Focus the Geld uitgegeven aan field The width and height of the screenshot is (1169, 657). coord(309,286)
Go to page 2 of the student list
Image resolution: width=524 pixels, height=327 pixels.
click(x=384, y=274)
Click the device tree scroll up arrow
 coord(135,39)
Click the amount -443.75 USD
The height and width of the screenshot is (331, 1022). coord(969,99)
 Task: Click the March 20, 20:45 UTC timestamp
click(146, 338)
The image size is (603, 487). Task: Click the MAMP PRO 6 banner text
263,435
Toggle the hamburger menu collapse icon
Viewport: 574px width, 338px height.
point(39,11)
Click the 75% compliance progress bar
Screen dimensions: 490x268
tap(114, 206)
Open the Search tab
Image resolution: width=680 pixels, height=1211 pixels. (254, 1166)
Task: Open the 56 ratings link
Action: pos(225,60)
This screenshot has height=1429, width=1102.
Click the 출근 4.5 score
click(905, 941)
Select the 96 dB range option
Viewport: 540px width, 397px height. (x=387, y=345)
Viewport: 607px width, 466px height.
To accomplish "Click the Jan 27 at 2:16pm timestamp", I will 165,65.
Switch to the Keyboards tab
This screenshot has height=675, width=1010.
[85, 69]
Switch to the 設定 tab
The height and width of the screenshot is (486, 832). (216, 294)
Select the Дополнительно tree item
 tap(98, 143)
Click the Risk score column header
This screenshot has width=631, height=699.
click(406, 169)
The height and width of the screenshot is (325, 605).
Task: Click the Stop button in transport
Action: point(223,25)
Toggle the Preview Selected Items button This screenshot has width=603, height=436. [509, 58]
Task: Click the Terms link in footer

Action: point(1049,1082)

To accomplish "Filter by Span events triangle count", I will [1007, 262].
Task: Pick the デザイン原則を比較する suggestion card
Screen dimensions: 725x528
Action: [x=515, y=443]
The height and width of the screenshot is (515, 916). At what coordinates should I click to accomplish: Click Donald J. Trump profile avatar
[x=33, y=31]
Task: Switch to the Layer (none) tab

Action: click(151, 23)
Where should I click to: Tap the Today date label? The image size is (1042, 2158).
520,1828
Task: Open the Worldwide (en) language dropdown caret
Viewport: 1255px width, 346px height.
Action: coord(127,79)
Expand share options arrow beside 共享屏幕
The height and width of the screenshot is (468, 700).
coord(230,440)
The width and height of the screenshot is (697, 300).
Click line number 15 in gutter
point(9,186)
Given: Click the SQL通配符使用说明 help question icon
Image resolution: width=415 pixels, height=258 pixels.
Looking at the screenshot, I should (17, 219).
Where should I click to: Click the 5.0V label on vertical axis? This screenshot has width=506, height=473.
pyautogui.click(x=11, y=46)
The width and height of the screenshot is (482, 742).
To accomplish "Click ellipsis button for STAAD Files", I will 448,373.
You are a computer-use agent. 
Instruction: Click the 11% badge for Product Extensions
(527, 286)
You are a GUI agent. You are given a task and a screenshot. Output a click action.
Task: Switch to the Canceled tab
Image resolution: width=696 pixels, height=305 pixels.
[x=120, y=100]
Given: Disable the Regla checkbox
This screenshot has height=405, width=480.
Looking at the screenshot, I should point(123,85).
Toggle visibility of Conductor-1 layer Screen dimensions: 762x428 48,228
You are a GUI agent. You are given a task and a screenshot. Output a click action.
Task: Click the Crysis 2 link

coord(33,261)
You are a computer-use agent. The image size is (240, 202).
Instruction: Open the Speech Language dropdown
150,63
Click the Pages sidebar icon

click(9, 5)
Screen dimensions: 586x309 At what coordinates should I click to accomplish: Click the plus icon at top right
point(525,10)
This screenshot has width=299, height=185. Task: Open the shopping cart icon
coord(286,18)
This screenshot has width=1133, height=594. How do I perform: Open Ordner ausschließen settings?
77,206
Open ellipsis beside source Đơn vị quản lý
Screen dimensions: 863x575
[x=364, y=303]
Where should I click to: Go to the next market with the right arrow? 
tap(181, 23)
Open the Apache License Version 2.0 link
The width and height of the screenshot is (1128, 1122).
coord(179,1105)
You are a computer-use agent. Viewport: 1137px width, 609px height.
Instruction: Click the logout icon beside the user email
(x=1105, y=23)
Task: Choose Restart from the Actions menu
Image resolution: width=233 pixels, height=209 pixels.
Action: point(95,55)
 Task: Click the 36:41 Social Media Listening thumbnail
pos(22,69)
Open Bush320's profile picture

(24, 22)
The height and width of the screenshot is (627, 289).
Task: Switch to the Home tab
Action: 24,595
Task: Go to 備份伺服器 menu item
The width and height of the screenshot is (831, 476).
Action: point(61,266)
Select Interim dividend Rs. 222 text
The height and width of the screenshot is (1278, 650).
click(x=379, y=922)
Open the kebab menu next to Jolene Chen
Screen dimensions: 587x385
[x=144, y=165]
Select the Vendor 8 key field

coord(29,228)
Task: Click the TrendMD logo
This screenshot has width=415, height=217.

**EXERCISE**
If a line above holds the string "computer", count it; give the final total as the only output.

**OUTPUT FOR THIS TASK**
3